Baz'art  : Des films, des livres...
15 novembre 2025

[CRITIQUE] La bonne étoile :Pascal Elbé , loin de briller

 

On le sait depuis longtemps, Benoît Poelvoorde a toujours aimé jouer des personnages complexes, peu ragoûtants.  Dans La Bonne Etoile, de Pascal Elbé,  en salles depuis mercredi, l’acteur belge, est servi : son personnage, Jean Chevalin, est un homme lâche dans la France de 1940, au début de la seconde guerre mondiale. Il se comporte comme un salaud, au début du film, en causant l’arrestation d’un homme juif (Pascal Elbé lui même ), qui se retrouve séparé de son petit garçon.
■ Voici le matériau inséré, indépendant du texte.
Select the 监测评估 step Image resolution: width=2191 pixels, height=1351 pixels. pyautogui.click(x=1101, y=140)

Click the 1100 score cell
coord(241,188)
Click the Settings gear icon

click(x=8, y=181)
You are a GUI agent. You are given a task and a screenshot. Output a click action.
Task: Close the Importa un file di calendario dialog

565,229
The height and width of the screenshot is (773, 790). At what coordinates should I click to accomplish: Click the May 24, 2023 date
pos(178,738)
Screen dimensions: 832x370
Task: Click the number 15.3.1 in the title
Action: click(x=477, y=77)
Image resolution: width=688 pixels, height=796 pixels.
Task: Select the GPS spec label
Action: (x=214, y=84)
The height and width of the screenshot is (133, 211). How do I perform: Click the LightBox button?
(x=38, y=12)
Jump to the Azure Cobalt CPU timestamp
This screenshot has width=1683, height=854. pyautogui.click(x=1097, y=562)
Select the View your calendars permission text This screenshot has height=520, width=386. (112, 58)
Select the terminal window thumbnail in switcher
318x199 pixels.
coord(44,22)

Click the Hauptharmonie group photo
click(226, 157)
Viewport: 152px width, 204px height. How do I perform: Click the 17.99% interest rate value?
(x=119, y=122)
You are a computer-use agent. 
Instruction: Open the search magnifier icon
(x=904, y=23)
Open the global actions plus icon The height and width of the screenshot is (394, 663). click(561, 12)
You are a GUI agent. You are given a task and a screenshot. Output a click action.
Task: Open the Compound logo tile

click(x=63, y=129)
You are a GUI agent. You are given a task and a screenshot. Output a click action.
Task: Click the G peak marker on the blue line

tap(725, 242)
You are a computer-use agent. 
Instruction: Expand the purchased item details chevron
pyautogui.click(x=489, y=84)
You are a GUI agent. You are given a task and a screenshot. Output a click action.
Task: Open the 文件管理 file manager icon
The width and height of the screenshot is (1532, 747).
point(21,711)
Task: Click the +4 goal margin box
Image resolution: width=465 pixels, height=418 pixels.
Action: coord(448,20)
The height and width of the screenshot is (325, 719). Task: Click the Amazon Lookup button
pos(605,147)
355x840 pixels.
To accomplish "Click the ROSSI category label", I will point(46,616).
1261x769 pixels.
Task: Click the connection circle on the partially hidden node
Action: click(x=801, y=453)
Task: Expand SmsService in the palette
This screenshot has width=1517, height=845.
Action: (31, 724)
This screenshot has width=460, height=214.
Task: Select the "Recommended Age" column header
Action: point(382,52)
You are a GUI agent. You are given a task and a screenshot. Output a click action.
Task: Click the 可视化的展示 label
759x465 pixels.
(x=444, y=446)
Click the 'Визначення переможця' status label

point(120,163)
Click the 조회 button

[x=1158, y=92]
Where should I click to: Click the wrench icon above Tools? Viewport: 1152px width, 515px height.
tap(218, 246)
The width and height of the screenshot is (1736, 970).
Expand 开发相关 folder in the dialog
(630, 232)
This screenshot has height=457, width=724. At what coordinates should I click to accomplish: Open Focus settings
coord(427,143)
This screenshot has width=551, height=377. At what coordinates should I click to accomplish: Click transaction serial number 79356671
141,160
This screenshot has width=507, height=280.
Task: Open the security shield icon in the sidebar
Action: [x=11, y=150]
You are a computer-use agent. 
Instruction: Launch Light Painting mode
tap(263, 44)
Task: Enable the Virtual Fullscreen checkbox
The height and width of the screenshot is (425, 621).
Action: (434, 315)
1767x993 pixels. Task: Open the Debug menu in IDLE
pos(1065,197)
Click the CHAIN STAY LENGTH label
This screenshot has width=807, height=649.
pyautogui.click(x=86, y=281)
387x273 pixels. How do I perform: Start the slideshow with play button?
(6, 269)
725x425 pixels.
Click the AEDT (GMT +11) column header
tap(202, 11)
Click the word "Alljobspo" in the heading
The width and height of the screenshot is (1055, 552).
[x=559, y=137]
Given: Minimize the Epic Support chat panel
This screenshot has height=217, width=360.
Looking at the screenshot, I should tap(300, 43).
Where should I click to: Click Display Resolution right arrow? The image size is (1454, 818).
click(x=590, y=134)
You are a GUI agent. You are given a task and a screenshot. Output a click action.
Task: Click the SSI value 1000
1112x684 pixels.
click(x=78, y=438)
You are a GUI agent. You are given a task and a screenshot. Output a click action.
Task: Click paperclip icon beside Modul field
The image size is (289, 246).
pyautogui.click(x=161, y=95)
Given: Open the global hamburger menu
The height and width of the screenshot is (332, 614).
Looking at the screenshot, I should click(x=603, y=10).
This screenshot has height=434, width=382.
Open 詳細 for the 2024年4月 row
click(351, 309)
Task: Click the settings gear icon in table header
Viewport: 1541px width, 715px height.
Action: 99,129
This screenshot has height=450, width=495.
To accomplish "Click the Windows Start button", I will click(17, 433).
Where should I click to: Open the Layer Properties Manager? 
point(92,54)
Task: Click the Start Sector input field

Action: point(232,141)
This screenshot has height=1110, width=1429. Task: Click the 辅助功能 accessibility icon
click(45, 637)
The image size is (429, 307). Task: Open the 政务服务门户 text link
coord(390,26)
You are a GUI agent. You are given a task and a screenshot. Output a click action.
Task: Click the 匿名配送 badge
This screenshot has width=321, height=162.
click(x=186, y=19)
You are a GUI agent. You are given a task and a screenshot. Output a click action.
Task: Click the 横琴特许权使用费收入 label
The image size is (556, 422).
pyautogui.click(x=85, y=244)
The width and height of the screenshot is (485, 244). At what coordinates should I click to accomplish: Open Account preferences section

Sans aller jusqu’à poser l’éternelle et insoluble question « peut-on rire de tout », on est obligé de constater que l’histoire d’un pitre naïf qui croit que c’est trop bien d’être juif en 1940 comportait quelques risques de verser dans un humour  pas du meilleur goût.

Et hélas alors qu'on avait beaucoup apprécié sa dernière réalisation, comédie romantique sur un sujet qui lui était personnel ici, Pascal Elbé plonge les deux pieds dedans sans jamais réussir à se sortir de ce dilemme moral qu'un Claude Lanzmann aurait résolu très rapidement en conseillant à Elbé de ne pas tenter le coup.

 

Sincèrement, l'idée de départ  nous aura semblé pour le moins douteuse, avec cette famille qui décide de se faire passer pour juive, en pleine Occupation allemande, en espérant des lendemains meilleurs !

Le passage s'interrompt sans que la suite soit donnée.